Since Rocket Internet has come to live in 2007, the model of a Company Builder or Startup Studio became increasingly popular – not only in Germany but also internationally, especially in the US. Often, these companies get formed by former entrepreneurs who invest their own money alongside with their investor’s. In a way very similar to many venture capital funds.
However, a Company Builder typically doesn’t invest in a startup team that pitches for funding, rather the startup ideas come from a structured internal approach, e.g. based on the Company Builder’s investment thesis or a screening process for promising business opportunities that can be replicated in other markets. The startup is then developed in a project setting – with a project manager (the “Entrepreneur-in-Residence”), staff, a timeline following the Company Builder’s proprietary process (in the example of Rocket Internet, it is a 100-day program), a budget, and pre-defined key performance indicators. These projects have a clear governance structure and multiple stop/go decision points. If the key hypotheses can’t be verified, the project can pivot quickly and resources can be reallocated at any time. In contrast to regular startup teams, Company Builders don’t work on one idea, they work on a portfolio of ideas and execute on what works best. They produce startups in a “serial production” working mode. The details of the respective operational model are the secret sauce of a Company Builder.
Nine years after the advent of Company Builders in Germany we were curious about how their business model is evolving. Rocket Internet, publicly listed since 2014, is dominating the public perception, of course. According to CB Insights’ unicorn list (an unicorn is a private company valued at USD 1 bn or above), there are four unicorns in Germany – two of which have been launched by Rocket Internet. But what about the other Company Builders in Germany?
We identify 13 independent Company Builders (excluding Rocket Internet) with 82 active startups in their portfolios, not counting failed or exited startups. 39% of all startups have e-commerce, marketplace or SaaS business models. 2014 was the most active year for Company Builders – 30% of their portfolio companies have been founded then. What is surprising: in the last two years the company building activity was dropping significantly. In 2015 and Q1-3 2016 only four Company Builders have been active at all.
Are Company Builders failing to deliver returns for their investors and hence, cannot raise more capital? The jury is probably still out. Just like in venture capital, where funds have mostly a 10-year lifetime and are most active investors in the first three to five years, Company Builders have similar lifecycle stages.
In the next years, we expect to see new Company Builders coming up in two forms. First, Strategic Company Builders (one example in our data set is FinLeap, a player purely focused on building FinTech companies): not only is it easier to raise money from strategic investors, they also can yield synergies in their operational model due to domain expertise and – when large enough – even create ecosystem synergies between their portfolio companies.
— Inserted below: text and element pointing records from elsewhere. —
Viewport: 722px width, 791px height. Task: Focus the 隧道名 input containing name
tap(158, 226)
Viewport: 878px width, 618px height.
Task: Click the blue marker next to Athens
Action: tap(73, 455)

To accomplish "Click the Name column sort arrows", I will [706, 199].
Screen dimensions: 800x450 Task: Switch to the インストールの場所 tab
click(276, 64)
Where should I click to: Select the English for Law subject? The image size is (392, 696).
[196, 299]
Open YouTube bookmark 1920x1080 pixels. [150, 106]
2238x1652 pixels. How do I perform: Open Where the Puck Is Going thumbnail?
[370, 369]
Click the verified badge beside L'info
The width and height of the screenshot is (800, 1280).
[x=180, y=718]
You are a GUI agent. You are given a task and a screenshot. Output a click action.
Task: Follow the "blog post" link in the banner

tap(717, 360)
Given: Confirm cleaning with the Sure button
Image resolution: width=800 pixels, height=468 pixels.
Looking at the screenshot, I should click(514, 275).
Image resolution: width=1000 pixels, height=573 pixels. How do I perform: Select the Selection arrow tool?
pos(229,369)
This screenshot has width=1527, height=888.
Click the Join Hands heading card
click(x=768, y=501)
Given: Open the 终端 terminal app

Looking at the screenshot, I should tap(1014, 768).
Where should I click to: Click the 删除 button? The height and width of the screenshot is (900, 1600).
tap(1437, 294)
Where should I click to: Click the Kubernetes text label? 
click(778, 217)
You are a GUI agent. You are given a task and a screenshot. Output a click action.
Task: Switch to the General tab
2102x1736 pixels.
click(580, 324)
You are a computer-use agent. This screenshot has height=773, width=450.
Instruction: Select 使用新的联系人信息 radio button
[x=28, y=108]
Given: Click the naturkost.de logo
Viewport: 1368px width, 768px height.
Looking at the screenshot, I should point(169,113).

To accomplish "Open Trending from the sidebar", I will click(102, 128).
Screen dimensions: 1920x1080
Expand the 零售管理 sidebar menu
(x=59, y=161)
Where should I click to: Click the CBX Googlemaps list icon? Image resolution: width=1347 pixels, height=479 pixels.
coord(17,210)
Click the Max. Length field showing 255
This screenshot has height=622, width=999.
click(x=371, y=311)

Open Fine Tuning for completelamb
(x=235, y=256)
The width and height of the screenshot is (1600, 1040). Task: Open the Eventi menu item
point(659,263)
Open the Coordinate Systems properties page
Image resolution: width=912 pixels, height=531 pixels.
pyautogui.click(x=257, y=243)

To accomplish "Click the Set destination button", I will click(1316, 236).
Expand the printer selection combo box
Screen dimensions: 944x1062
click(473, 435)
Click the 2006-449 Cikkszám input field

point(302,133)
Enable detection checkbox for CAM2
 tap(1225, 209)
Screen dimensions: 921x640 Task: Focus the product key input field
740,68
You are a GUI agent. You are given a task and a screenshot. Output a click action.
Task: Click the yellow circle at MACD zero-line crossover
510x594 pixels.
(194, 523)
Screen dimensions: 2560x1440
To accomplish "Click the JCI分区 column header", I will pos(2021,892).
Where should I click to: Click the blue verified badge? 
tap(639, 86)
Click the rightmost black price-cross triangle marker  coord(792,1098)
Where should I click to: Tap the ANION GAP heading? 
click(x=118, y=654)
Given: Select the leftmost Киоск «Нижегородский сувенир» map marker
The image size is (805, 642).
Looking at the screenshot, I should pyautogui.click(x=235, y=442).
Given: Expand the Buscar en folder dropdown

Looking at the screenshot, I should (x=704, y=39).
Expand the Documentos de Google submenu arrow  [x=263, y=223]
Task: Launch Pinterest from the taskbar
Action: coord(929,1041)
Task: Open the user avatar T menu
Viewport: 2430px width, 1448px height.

Second, corporates (formerly “only” in a strategic investor role) evolve in their operational model on how to tackle innovations and form Captive Company Builders. There have been some failed attempts in the past, e.g. in Media: Holtzbrinck and ProSiebenSat.1. However, we believe it is a natural part of a corporate evolution into tech-driven business models and we see new examples across many industries already, e.g. Robert Bosch Start-up, Allianz X or Main Incubator (subsidiary of Commerzbank).